§ **Task statement**
Copy out the records word for word, from the line that contains "How do I perform: Toggle" through the line that contains "tap(1179, 198)", including both of those lines and nothing else.
——————————
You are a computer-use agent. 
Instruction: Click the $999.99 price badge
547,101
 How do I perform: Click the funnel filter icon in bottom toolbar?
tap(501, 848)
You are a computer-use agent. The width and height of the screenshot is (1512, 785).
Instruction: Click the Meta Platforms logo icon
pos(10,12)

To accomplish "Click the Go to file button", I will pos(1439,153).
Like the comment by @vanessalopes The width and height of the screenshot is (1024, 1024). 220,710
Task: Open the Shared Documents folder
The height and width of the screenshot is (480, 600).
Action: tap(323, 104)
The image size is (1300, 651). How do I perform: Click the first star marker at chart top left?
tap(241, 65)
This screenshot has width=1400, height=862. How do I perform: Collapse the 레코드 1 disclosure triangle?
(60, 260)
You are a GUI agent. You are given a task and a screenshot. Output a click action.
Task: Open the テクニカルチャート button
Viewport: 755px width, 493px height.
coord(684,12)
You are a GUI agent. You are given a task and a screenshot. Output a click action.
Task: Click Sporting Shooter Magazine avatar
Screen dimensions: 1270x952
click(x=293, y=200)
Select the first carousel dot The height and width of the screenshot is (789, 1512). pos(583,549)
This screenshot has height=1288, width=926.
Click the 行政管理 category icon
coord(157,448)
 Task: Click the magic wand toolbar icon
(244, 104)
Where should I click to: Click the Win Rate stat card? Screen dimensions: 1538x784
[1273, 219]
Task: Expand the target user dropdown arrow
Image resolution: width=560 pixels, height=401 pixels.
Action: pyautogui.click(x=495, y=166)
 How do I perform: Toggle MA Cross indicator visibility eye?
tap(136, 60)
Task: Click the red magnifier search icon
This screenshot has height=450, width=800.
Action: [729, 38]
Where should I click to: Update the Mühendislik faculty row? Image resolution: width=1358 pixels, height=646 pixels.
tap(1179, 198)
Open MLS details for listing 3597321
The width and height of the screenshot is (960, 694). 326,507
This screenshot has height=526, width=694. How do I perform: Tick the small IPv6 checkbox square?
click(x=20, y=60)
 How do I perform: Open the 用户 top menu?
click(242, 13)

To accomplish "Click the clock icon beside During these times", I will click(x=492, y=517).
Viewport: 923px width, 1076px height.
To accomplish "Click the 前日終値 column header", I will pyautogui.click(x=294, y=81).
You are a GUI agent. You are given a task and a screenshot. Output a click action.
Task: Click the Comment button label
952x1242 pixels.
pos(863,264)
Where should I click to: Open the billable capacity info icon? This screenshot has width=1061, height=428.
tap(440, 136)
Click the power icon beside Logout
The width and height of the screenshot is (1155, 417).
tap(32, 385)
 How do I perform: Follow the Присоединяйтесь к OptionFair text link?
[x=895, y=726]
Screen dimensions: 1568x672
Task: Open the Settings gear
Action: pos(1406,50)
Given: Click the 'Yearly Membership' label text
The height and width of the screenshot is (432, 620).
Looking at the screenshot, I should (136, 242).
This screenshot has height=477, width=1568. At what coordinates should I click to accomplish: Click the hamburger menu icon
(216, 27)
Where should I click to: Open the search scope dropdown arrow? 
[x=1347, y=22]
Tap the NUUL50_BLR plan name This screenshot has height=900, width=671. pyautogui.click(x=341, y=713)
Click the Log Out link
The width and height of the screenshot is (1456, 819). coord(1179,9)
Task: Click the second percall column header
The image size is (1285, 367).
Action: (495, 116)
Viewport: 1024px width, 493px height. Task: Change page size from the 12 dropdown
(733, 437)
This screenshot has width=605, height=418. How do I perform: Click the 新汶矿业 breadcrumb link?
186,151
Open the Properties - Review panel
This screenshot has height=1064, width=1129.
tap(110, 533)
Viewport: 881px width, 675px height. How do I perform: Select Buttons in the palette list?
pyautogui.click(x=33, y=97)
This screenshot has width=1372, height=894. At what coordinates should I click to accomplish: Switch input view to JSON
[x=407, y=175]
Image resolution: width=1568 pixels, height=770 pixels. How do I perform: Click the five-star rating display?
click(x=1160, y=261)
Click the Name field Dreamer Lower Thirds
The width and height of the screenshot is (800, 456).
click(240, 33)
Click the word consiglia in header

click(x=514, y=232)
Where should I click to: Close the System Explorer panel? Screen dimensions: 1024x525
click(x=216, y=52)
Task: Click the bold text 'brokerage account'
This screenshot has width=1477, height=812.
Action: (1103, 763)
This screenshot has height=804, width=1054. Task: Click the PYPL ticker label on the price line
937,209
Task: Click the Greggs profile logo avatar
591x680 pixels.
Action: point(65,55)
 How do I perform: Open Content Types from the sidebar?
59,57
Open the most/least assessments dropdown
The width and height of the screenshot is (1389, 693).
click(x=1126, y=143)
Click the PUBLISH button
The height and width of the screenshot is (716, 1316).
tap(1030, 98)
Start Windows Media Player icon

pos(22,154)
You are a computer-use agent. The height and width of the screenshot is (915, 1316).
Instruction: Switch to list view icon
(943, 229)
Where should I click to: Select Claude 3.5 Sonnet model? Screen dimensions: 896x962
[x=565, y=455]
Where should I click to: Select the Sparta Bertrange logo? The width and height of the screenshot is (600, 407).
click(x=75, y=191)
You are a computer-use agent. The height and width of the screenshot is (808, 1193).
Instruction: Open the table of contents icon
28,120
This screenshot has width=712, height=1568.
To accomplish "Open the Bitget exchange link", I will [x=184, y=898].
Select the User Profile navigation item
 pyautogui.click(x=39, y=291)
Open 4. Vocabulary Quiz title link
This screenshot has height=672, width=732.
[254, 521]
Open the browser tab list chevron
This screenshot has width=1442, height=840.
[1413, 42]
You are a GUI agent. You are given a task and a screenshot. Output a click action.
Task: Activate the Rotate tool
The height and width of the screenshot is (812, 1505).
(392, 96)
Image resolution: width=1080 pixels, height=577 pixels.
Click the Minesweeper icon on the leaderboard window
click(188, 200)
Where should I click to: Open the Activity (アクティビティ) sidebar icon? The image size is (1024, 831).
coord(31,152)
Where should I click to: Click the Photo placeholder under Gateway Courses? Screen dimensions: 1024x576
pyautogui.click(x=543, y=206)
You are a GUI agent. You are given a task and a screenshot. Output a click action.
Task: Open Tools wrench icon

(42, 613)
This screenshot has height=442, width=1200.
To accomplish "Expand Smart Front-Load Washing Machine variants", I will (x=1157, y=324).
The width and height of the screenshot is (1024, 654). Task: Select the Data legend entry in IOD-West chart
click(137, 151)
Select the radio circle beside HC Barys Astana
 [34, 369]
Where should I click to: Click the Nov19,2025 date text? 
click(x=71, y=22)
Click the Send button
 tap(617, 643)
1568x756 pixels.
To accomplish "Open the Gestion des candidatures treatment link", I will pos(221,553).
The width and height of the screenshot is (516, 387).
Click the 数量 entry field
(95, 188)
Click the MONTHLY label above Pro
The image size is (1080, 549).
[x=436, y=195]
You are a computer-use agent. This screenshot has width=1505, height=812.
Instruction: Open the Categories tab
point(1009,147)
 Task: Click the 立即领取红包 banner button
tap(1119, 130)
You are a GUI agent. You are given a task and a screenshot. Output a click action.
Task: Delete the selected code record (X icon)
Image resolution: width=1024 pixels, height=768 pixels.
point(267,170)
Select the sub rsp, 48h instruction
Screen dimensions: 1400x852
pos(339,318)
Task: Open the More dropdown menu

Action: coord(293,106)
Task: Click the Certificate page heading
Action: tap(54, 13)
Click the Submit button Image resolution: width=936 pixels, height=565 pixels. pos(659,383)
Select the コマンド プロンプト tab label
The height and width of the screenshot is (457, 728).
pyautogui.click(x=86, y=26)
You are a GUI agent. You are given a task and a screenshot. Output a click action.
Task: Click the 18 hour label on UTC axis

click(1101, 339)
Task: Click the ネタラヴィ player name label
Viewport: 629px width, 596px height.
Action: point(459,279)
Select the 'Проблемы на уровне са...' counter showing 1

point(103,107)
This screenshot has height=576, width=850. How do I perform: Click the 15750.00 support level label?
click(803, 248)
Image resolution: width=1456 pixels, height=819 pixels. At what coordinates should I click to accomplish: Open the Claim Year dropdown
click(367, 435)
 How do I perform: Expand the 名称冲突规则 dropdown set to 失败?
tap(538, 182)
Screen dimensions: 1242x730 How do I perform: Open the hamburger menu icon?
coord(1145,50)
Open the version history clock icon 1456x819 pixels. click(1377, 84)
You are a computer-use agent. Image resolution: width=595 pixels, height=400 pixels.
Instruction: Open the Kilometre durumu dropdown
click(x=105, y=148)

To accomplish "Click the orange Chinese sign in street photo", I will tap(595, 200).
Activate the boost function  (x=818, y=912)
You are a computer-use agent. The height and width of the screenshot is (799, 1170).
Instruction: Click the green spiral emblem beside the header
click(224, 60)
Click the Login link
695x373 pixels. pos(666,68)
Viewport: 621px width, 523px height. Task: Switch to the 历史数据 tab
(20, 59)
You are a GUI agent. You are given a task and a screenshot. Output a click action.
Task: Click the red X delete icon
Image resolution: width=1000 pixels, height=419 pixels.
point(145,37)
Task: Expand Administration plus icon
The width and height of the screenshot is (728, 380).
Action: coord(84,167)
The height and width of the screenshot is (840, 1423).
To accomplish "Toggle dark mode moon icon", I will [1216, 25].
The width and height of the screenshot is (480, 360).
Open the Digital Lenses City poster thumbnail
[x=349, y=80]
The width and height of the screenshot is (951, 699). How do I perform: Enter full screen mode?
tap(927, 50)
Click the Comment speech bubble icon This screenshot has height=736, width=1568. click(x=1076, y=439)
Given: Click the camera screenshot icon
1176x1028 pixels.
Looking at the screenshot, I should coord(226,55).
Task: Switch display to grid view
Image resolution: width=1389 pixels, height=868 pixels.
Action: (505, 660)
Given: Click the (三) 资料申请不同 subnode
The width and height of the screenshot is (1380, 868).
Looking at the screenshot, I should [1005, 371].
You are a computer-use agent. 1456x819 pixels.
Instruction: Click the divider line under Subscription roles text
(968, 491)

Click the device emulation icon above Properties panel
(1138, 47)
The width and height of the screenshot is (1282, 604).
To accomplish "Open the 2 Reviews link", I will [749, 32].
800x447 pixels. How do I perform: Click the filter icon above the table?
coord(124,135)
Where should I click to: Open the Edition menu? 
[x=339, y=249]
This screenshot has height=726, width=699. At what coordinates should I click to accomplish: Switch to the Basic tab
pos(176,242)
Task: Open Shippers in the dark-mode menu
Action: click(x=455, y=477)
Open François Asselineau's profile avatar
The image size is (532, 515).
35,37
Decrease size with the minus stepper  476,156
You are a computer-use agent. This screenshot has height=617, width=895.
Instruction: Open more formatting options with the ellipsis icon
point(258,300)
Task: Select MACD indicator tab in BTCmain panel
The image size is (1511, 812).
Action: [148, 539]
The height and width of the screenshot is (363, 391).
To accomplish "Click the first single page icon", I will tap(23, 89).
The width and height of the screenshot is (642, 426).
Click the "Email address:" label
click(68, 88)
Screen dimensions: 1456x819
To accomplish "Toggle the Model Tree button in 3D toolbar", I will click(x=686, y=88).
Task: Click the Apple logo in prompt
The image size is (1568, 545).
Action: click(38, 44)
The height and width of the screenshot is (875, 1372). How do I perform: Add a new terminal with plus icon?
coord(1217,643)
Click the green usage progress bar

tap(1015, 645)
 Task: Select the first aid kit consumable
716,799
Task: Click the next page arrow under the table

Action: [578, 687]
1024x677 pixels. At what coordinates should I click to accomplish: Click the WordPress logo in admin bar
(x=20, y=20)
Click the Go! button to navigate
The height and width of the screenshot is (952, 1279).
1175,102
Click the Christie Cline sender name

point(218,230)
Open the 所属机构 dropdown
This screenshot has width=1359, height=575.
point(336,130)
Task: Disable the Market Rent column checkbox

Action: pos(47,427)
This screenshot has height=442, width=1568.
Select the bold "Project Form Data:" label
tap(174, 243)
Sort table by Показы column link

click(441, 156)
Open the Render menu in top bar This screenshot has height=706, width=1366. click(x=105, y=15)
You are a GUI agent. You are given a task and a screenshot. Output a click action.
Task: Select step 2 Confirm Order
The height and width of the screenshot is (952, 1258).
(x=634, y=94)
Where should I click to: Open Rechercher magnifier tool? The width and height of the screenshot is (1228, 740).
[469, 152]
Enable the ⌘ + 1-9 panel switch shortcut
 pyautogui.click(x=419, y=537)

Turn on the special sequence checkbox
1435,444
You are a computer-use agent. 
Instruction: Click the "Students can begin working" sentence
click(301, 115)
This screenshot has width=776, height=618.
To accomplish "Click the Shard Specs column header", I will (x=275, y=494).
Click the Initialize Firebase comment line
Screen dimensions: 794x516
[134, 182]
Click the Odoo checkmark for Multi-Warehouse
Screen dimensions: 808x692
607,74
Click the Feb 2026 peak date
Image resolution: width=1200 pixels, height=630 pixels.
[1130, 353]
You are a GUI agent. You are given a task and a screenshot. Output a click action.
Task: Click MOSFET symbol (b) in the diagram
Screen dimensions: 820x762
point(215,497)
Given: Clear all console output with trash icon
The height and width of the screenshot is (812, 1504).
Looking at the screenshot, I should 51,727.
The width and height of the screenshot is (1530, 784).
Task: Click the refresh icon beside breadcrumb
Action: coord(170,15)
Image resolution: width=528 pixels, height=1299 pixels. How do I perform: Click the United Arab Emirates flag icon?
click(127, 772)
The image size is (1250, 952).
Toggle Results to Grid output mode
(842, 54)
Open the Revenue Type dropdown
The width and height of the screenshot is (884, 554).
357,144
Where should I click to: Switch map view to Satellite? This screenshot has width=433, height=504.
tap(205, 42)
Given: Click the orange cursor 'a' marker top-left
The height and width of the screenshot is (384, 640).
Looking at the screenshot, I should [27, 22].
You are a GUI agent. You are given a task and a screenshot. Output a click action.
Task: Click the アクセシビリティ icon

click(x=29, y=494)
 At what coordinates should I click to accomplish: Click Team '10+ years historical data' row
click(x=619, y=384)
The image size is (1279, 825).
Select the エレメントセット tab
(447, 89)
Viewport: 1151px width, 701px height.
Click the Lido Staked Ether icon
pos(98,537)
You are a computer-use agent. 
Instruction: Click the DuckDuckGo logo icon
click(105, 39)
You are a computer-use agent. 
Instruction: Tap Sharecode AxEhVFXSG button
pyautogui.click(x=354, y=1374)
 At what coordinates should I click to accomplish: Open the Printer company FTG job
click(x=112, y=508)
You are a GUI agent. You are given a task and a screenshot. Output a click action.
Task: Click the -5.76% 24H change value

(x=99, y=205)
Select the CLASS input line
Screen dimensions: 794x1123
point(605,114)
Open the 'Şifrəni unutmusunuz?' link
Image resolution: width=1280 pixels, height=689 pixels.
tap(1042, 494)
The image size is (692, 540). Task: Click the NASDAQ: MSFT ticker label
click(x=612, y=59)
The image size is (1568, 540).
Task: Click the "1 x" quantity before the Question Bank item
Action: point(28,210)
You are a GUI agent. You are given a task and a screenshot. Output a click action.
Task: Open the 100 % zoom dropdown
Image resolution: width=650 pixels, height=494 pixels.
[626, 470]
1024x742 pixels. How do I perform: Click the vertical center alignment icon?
——————————
§ **Reply to the task**
 How do I perform: Toggle MA Cross indicator visibility eye?
tap(136, 60)
Task: Click the red magnifier search icon
This screenshot has height=450, width=800.
Action: [729, 38]
Where should I click to: Update the Mühendislik faculty row? Image resolution: width=1358 pixels, height=646 pixels.
tap(1179, 198)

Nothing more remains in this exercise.